··· Supplied entries ···
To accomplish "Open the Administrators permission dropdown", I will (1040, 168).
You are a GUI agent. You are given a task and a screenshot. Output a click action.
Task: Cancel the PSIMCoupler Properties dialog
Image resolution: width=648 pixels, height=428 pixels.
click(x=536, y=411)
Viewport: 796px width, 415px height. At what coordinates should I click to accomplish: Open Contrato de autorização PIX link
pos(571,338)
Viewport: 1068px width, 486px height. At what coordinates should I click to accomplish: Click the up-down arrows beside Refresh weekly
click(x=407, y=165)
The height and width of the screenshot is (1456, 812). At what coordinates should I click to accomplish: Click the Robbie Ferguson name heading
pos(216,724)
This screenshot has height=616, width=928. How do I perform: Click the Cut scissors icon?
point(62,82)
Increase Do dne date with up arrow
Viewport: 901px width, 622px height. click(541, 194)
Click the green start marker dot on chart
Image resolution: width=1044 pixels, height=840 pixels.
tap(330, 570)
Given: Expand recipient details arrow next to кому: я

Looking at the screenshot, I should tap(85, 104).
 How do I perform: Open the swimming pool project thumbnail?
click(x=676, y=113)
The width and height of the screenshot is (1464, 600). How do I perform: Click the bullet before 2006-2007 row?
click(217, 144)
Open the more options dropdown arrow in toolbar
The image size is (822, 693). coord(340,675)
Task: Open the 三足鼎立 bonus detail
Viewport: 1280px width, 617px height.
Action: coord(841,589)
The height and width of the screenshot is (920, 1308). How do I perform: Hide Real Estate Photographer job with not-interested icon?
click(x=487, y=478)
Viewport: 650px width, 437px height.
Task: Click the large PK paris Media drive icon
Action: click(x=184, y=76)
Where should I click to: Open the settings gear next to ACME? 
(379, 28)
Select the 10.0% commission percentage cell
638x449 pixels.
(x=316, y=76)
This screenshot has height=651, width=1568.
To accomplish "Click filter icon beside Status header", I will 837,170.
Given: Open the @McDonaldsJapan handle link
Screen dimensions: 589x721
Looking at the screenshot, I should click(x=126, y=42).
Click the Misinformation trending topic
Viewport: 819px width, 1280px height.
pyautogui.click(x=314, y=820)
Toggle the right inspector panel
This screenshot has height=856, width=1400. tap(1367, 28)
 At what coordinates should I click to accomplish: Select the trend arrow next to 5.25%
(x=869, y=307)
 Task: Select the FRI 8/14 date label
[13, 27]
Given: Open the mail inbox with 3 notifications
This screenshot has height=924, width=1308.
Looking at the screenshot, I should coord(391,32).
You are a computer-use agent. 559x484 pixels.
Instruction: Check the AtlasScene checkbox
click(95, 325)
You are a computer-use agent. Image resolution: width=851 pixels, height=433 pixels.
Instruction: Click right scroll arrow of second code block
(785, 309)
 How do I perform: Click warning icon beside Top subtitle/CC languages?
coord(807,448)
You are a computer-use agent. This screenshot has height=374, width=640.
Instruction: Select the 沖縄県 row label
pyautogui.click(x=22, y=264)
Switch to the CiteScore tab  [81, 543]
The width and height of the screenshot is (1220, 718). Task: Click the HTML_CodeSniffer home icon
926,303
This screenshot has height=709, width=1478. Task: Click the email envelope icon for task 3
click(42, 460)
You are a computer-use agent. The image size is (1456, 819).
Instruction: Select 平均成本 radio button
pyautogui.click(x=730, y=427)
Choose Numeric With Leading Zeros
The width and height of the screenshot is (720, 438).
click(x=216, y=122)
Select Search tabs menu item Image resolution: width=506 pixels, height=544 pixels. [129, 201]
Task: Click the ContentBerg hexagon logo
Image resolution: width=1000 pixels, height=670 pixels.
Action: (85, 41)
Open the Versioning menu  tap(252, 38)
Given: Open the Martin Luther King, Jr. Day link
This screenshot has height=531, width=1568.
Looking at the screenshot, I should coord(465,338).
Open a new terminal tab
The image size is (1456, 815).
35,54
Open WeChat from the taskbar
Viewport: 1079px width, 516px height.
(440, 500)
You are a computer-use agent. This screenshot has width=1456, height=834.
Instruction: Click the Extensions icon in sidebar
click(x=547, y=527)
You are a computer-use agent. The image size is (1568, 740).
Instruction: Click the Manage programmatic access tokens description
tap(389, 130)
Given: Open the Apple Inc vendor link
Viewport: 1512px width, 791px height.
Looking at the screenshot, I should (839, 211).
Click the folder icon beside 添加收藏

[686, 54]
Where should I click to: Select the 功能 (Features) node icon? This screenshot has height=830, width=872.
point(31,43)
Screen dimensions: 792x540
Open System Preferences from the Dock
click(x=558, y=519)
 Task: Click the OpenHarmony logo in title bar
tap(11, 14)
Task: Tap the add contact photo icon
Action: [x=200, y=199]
···
- [Exercise prompt] Only the last part of the entries above is needed: please copy the line with "Given: Open the Apple Inc vendor link" and each line after it exactly.

- [Written solution]
Given: Open the Apple Inc vendor link
Viewport: 1512px width, 791px height.
Looking at the screenshot, I should (839, 211).
Click the folder icon beside 添加收藏

[686, 54]
Where should I click to: Select the 功能 (Features) node icon? This screenshot has height=830, width=872.
point(31,43)
Screen dimensions: 792x540
Open System Preferences from the Dock
click(x=558, y=519)
 Task: Click the OpenHarmony logo in title bar
tap(11, 14)
Task: Tap the add contact photo icon
Action: [x=200, y=199]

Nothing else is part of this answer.